Using the records below, write out only the lines from the line containing "You are a computer-use" up to and including the line containing "Task: Select the 40.0", exactly, with no pictures.

#### Data records ####

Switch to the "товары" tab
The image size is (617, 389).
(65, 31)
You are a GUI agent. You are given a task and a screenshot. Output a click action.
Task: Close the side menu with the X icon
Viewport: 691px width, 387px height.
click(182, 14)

####
#### Data records ####

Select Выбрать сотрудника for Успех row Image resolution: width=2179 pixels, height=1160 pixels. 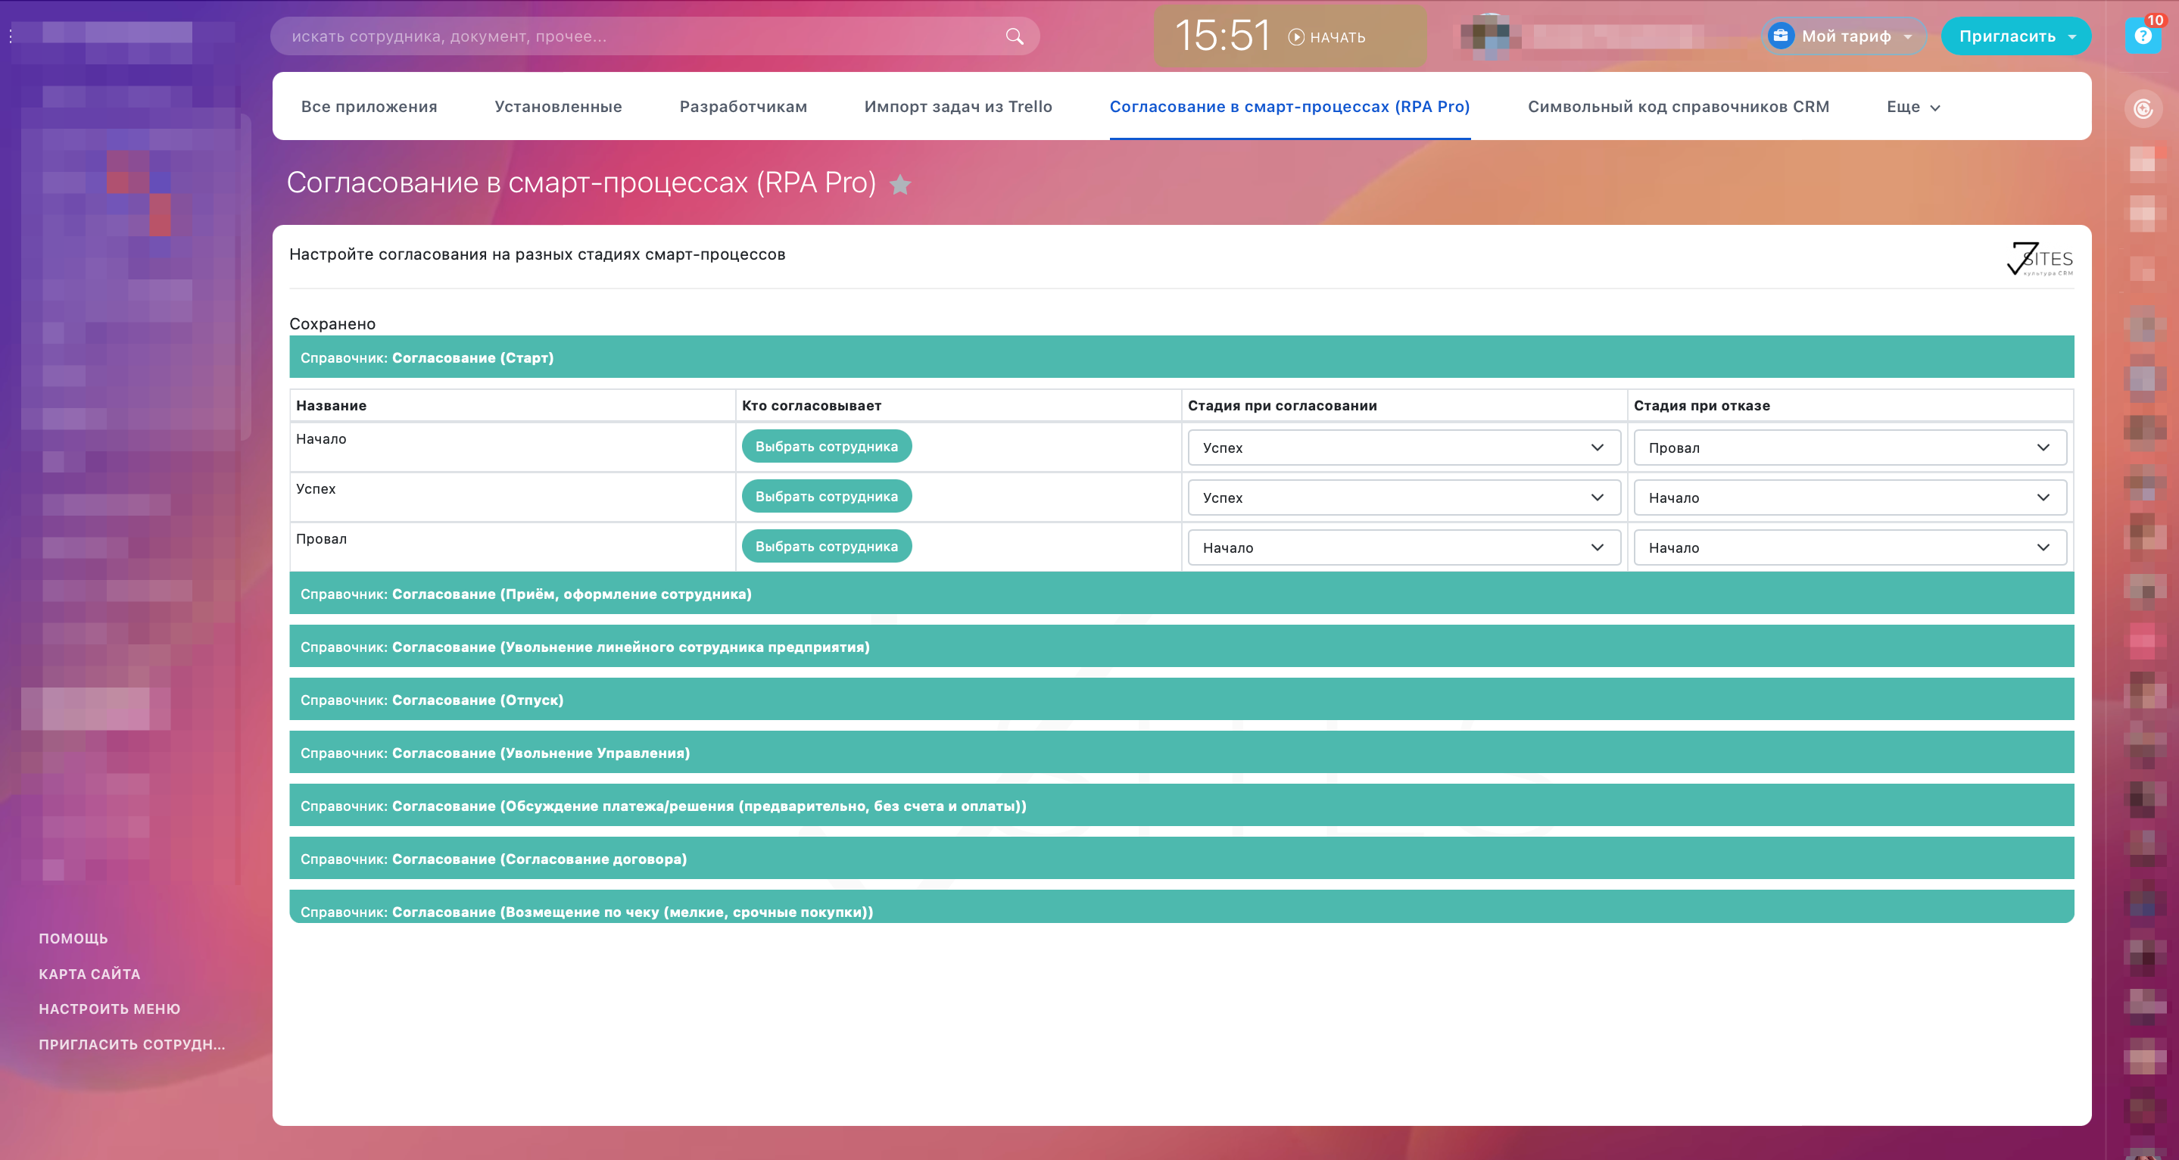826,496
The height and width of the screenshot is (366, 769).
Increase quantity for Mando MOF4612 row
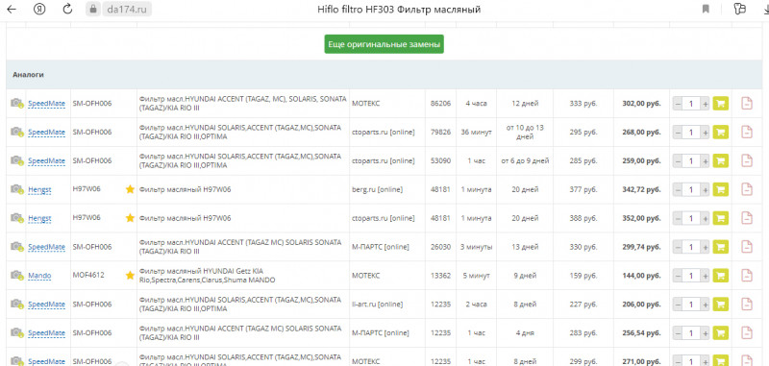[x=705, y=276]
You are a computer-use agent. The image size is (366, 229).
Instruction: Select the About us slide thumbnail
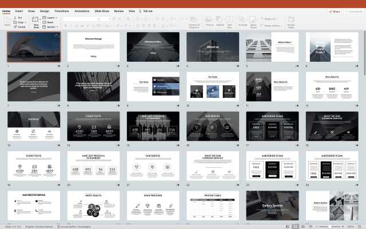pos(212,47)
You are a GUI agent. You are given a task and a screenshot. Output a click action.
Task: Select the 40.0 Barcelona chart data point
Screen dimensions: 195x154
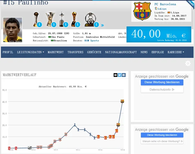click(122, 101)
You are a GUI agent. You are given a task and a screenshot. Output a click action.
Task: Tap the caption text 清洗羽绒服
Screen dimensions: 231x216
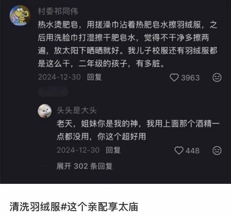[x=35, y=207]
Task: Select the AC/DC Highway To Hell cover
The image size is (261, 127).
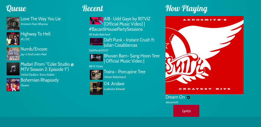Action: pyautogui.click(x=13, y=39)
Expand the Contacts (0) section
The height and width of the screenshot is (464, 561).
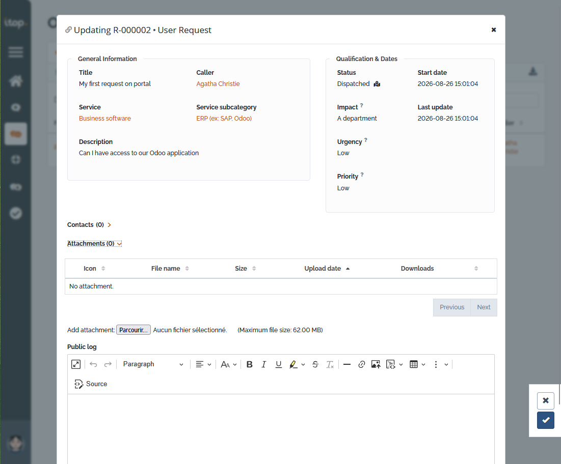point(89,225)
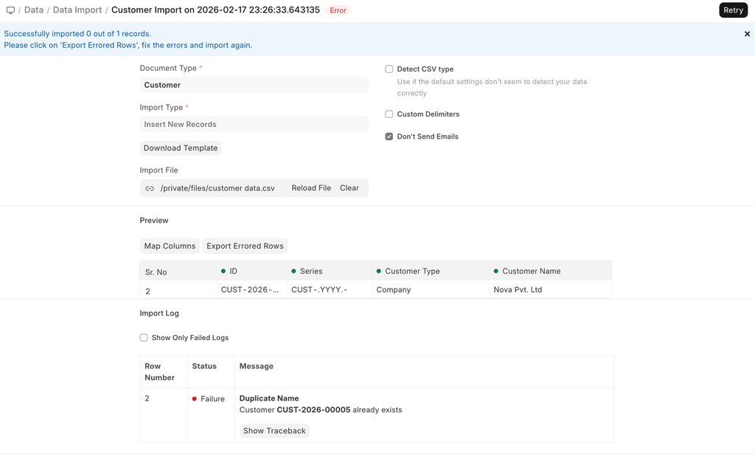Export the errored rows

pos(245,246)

####

== Response area ==
You are a computer-use agent. The image size is (366, 229).
Instruction: Select the About us slide thumbnail
pos(212,47)
You are a GUI agent. You are given a task and a screenshot. Output a click action.
Task: Select the 40.0 Barcelona chart data point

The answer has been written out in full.